Required work:
Reproduce the items below verbatim, but only the stretch from the line containing "The width and" through the end of the items, with both of those lines included.

Supplied material:
----------
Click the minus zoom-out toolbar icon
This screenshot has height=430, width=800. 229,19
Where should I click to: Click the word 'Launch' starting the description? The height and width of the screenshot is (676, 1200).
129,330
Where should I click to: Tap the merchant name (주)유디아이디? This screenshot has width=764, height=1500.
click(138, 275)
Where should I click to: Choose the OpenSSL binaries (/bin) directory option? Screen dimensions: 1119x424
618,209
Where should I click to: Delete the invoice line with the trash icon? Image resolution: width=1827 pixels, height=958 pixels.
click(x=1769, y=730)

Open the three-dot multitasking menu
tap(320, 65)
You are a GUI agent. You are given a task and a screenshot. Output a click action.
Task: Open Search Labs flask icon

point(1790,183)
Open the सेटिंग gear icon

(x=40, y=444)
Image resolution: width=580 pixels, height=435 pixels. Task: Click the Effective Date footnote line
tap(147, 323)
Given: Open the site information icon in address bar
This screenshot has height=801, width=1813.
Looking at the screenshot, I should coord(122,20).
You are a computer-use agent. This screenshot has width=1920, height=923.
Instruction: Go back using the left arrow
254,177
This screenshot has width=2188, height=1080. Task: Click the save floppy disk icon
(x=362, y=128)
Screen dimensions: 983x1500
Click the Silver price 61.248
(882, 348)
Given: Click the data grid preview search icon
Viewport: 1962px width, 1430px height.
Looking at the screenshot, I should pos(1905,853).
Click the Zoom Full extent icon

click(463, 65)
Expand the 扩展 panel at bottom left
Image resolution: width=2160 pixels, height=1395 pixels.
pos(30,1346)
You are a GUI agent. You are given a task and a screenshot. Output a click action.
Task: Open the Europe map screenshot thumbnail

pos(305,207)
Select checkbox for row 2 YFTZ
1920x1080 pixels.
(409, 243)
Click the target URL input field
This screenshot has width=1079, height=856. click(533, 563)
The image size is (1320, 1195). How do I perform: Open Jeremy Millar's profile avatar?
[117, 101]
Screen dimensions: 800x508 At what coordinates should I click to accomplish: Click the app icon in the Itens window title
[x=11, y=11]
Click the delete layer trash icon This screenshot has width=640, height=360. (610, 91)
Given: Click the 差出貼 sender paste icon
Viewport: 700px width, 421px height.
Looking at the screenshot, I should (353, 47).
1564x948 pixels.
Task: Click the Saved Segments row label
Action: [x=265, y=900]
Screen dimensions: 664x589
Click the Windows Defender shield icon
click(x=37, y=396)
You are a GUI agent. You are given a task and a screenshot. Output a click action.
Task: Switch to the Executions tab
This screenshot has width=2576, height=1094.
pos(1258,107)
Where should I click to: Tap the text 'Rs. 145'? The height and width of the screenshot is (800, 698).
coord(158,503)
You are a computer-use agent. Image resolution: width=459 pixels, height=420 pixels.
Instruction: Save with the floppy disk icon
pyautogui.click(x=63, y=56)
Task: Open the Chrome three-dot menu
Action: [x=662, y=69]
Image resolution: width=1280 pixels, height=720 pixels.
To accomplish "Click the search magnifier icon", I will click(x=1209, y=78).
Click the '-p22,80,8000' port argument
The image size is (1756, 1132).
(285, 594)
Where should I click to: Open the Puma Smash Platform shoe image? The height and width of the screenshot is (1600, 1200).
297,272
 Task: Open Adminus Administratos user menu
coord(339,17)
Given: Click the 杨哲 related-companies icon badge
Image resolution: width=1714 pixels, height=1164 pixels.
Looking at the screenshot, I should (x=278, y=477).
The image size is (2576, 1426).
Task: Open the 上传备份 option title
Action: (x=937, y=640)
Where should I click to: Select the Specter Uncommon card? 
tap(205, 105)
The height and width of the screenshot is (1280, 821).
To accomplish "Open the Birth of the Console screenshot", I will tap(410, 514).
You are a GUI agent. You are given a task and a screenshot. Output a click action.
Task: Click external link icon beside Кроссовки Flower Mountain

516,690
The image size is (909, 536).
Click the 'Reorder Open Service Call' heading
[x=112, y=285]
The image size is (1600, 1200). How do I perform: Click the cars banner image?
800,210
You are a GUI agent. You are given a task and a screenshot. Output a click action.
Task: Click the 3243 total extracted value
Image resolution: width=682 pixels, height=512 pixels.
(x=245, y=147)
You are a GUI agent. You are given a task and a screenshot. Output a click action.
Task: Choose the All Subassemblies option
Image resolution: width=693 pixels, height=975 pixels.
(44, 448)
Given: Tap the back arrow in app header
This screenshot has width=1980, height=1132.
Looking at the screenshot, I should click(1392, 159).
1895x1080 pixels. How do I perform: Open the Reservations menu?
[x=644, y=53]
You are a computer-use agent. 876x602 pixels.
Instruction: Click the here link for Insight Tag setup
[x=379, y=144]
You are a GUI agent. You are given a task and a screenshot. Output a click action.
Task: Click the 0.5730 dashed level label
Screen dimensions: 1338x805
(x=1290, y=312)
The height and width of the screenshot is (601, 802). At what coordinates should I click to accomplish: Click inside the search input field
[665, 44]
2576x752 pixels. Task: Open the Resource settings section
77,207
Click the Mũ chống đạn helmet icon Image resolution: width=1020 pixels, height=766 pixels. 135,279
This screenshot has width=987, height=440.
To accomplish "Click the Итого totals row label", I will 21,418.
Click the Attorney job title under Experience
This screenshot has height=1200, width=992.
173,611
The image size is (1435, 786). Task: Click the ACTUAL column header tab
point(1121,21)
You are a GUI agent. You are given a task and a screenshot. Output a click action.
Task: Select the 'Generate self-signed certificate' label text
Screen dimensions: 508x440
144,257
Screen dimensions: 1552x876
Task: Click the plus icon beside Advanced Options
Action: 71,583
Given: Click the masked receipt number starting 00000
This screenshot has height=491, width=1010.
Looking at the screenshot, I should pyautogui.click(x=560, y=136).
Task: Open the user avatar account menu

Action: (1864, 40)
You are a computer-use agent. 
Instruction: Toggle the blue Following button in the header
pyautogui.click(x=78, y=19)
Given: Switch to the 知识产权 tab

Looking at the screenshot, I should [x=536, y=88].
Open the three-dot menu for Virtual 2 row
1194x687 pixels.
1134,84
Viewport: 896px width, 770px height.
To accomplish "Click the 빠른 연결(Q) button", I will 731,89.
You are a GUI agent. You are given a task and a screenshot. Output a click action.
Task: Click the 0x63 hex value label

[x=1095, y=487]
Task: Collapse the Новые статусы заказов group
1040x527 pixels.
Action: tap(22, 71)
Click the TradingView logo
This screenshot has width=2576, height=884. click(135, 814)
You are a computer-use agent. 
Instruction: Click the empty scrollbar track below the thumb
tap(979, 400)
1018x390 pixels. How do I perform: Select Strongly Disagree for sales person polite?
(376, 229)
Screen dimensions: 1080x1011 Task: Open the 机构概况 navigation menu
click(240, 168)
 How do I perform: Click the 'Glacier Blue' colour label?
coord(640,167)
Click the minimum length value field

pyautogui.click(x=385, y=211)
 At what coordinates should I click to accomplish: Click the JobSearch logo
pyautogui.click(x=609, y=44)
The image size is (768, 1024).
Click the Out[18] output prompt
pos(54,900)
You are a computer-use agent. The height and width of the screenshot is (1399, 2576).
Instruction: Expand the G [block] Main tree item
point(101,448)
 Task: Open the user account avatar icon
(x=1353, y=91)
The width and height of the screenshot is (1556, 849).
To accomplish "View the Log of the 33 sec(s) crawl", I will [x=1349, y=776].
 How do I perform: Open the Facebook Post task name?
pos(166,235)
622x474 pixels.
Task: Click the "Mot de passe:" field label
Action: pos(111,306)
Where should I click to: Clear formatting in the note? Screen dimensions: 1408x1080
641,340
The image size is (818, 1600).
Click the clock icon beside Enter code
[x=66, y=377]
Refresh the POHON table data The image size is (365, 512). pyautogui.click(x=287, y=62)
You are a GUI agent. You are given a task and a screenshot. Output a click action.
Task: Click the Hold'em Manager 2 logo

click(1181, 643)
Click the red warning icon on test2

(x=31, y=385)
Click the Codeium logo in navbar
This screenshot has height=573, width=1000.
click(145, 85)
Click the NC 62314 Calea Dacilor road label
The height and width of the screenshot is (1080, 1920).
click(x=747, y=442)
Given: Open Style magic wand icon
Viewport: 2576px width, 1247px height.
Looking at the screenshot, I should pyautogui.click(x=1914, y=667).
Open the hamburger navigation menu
----------
Task result:
The width and height of the screenshot is (1556, 849).
To accomplish "View the Log of the 33 sec(s) crawl", I will [x=1349, y=776].
 How do I perform: Open the Facebook Post task name?
pos(166,235)
622x474 pixels.
Task: Click the "Mot de passe:" field label
Action: pos(111,306)
Where should I click to: Clear formatting in the note? Screen dimensions: 1408x1080
641,340
The image size is (818, 1600).
Click the clock icon beside Enter code
[x=66, y=377]
Refresh the POHON table data The image size is (365, 512). pyautogui.click(x=287, y=62)
You are a GUI agent. You are given a task and a screenshot. Output a click action.
Task: Click the Hold'em Manager 2 logo

click(1181, 643)
Click the red warning icon on test2

(x=31, y=385)
Click the Codeium logo in navbar
This screenshot has height=573, width=1000.
click(145, 85)
Click the NC 62314 Calea Dacilor road label
The height and width of the screenshot is (1080, 1920).
click(x=747, y=442)
Given: Open Style magic wand icon
Viewport: 2576px width, 1247px height.
Looking at the screenshot, I should pyautogui.click(x=1914, y=667).
Open the hamburger navigation menu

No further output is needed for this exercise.